═══ Dataset records ═══

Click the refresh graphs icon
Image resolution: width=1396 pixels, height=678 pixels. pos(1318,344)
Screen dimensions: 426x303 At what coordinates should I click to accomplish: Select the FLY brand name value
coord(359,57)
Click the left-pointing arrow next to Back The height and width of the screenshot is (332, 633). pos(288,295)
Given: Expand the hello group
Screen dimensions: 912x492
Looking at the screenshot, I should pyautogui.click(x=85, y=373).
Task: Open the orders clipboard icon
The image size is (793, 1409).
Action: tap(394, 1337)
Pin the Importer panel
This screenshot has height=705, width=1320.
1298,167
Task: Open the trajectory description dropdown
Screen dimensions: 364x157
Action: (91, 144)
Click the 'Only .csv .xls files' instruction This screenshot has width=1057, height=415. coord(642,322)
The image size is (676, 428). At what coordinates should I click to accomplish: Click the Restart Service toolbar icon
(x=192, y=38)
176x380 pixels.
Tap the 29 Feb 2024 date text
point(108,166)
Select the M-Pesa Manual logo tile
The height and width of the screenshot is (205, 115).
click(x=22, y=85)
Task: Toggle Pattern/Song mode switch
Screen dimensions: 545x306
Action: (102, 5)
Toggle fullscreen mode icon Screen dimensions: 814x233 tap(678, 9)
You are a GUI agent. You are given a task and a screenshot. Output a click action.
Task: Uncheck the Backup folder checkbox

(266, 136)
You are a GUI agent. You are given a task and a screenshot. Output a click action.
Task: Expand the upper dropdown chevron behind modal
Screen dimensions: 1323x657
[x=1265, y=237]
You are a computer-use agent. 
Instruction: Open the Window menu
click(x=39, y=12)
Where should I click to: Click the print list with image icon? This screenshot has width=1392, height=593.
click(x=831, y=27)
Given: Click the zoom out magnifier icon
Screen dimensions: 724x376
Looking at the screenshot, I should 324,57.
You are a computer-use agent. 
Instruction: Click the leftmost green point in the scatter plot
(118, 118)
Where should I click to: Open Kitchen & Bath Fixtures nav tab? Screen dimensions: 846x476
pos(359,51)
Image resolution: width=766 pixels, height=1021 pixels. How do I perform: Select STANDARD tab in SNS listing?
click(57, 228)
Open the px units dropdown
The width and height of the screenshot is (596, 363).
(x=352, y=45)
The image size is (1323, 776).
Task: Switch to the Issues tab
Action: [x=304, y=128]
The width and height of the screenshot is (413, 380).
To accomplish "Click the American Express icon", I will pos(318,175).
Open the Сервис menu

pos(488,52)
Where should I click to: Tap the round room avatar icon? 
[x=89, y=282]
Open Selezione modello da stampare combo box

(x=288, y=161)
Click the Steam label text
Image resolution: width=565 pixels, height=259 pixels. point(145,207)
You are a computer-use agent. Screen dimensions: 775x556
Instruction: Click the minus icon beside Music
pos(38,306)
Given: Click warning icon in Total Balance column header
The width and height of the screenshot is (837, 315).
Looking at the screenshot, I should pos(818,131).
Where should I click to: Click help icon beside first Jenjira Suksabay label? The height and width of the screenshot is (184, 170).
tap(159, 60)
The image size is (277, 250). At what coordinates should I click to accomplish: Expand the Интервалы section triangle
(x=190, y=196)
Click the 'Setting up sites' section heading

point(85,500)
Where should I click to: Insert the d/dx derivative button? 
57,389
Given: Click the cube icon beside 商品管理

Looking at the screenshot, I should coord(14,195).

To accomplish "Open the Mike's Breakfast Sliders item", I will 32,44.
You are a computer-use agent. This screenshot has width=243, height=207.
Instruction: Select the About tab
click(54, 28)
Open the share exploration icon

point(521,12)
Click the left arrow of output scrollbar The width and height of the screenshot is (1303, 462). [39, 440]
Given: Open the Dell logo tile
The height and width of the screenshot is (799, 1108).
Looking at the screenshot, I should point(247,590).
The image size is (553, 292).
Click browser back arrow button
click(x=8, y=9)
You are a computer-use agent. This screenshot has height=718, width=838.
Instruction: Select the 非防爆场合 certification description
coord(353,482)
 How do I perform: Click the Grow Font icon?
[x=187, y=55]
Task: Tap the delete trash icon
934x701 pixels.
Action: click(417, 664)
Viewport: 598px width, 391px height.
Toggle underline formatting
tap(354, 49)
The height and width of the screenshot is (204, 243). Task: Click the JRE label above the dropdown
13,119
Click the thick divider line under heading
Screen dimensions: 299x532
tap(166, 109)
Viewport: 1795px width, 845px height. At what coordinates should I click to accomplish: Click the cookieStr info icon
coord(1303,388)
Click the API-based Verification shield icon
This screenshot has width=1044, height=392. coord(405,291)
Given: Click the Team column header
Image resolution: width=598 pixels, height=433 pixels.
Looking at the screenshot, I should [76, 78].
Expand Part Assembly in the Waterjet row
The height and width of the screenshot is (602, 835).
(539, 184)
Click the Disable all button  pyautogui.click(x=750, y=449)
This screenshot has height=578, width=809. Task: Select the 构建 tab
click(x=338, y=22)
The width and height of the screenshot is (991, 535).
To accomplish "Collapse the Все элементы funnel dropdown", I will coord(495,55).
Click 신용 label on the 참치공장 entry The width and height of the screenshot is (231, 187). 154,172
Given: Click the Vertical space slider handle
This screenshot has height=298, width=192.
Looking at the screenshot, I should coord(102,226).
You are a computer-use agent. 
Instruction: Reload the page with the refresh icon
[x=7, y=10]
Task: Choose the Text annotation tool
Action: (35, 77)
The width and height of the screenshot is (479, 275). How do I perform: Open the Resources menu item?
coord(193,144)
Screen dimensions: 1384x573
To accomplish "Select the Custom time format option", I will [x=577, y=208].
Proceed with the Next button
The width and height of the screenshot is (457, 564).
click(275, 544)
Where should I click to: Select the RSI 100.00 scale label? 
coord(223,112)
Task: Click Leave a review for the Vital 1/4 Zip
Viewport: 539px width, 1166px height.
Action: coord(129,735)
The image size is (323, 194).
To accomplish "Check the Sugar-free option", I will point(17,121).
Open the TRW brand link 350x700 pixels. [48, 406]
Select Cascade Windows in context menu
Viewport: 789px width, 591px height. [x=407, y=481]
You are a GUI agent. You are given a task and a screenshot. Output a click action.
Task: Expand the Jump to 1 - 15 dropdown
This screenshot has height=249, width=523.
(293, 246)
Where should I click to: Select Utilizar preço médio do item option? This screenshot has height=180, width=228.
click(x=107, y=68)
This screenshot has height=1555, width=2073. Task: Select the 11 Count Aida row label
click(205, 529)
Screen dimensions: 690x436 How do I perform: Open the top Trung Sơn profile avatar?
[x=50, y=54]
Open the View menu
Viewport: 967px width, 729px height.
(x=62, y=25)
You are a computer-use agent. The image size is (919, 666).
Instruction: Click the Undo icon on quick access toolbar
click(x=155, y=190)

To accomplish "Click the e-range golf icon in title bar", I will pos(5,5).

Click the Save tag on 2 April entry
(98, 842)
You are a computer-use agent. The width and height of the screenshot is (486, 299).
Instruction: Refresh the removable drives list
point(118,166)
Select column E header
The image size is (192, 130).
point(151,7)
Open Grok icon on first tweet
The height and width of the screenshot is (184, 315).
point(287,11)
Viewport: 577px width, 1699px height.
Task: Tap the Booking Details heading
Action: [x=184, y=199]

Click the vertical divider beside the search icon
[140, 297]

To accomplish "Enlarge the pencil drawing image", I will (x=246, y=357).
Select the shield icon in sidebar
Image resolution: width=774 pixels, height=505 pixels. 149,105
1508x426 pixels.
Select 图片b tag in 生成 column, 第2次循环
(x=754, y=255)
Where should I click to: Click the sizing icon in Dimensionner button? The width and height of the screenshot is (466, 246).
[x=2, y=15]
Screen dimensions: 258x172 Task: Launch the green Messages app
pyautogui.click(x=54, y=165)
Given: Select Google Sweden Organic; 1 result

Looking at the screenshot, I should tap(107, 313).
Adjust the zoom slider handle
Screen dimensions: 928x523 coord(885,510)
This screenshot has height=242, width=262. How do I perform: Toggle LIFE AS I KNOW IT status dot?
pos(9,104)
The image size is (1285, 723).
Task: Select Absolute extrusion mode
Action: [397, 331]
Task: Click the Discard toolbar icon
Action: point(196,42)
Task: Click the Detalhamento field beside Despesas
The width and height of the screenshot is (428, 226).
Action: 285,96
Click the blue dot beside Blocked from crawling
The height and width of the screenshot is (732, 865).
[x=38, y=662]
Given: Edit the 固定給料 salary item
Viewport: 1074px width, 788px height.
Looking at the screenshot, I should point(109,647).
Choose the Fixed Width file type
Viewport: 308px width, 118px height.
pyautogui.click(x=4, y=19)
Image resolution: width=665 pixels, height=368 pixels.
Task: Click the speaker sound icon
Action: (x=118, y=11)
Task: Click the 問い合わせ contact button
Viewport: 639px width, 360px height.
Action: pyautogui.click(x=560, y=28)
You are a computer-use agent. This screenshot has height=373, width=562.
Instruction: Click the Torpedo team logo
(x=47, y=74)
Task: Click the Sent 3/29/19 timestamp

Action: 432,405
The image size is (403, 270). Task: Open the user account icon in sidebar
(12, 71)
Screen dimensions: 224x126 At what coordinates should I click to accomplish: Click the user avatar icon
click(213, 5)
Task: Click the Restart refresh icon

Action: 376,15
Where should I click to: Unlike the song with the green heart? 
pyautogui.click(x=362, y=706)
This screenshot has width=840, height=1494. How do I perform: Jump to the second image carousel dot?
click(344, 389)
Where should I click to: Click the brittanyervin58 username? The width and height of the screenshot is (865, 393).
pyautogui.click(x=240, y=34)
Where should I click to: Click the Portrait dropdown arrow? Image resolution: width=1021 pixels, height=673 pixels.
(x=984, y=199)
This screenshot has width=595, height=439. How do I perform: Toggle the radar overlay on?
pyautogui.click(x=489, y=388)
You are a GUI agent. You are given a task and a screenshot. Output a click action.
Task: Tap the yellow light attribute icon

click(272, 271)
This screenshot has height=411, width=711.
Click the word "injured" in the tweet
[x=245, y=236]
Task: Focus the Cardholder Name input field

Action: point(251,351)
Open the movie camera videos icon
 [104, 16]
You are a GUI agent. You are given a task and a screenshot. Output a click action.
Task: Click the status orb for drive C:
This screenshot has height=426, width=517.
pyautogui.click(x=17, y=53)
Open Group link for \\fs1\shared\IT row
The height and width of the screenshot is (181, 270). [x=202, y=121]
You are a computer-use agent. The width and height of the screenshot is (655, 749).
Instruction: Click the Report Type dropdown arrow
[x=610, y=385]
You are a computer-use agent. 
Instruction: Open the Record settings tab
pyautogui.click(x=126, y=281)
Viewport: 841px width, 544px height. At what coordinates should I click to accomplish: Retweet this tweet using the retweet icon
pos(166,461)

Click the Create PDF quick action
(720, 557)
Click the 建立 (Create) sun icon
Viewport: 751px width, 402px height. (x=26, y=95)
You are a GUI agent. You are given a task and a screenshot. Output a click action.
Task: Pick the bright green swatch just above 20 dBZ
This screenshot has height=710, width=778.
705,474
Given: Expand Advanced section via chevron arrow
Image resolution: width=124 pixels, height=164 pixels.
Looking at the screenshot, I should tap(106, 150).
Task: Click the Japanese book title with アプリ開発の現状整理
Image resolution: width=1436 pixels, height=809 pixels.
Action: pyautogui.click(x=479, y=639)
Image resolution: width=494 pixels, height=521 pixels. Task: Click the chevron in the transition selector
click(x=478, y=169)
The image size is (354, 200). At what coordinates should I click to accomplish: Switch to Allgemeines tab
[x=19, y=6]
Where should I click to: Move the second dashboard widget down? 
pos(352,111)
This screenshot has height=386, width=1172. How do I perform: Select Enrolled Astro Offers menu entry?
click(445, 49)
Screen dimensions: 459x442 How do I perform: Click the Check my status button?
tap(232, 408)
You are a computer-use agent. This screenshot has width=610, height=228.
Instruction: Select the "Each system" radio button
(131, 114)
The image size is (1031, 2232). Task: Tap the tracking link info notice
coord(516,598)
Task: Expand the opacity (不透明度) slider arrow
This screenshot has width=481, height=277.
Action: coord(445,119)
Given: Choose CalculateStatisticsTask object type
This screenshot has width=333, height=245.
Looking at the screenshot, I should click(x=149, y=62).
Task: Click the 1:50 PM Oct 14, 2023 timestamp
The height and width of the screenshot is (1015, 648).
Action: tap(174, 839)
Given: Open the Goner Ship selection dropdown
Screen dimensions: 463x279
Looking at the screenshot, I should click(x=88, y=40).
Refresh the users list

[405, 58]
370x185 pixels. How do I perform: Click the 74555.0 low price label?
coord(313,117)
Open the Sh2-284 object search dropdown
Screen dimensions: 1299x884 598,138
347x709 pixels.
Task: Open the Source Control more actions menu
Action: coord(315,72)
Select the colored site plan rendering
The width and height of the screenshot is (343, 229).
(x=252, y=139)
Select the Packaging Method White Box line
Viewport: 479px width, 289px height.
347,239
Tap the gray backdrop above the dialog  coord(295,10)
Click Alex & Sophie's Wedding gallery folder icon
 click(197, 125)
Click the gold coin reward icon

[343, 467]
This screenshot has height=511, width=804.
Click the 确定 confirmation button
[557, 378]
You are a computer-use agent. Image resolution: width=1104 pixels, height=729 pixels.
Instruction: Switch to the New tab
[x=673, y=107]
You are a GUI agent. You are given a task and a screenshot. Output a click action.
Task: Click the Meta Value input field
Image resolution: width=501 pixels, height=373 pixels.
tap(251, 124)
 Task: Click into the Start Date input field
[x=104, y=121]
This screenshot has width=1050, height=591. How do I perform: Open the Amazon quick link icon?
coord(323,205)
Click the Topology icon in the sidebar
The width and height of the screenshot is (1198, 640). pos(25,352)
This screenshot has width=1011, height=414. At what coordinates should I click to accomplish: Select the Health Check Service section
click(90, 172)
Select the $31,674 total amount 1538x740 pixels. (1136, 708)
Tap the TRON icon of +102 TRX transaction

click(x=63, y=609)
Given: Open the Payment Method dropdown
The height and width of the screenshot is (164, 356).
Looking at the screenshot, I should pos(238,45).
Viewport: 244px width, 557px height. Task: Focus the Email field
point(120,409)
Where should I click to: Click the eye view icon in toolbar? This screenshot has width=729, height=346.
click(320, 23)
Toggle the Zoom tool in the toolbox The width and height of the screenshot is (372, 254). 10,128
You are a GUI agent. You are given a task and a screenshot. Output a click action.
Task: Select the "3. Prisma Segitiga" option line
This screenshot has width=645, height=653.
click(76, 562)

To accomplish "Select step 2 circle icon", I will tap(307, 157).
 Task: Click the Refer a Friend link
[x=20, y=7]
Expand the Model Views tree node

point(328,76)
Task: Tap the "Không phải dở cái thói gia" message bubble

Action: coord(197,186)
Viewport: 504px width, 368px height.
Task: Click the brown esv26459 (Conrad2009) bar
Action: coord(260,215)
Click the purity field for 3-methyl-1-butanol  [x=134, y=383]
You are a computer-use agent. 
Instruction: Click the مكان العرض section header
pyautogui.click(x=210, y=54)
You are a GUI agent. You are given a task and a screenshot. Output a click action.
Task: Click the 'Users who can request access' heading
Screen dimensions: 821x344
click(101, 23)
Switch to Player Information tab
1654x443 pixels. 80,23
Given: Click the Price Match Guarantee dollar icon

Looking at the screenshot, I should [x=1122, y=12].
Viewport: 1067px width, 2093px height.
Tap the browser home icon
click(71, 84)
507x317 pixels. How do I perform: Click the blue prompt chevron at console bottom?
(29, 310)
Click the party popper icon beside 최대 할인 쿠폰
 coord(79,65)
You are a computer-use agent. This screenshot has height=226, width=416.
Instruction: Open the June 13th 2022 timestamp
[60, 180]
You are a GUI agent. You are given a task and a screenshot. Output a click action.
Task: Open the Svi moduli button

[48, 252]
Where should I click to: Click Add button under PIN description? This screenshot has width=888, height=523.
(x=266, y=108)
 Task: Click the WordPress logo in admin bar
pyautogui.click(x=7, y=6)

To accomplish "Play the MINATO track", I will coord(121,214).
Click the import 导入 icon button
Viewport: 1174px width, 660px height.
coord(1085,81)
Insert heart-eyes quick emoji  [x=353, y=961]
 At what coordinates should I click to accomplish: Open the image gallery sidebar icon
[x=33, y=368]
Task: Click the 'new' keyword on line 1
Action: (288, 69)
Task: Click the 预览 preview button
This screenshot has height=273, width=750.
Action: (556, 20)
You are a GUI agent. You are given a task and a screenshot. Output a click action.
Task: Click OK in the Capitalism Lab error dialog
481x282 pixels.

═══

Problem: Looking at the records above, which lines contain "title"? Copy those lines.

Task solution:
To accomplish "Click the e-range golf icon in title bar", I will pos(5,5).
Task: Click the Japanese book title with アプリ開発の現状整理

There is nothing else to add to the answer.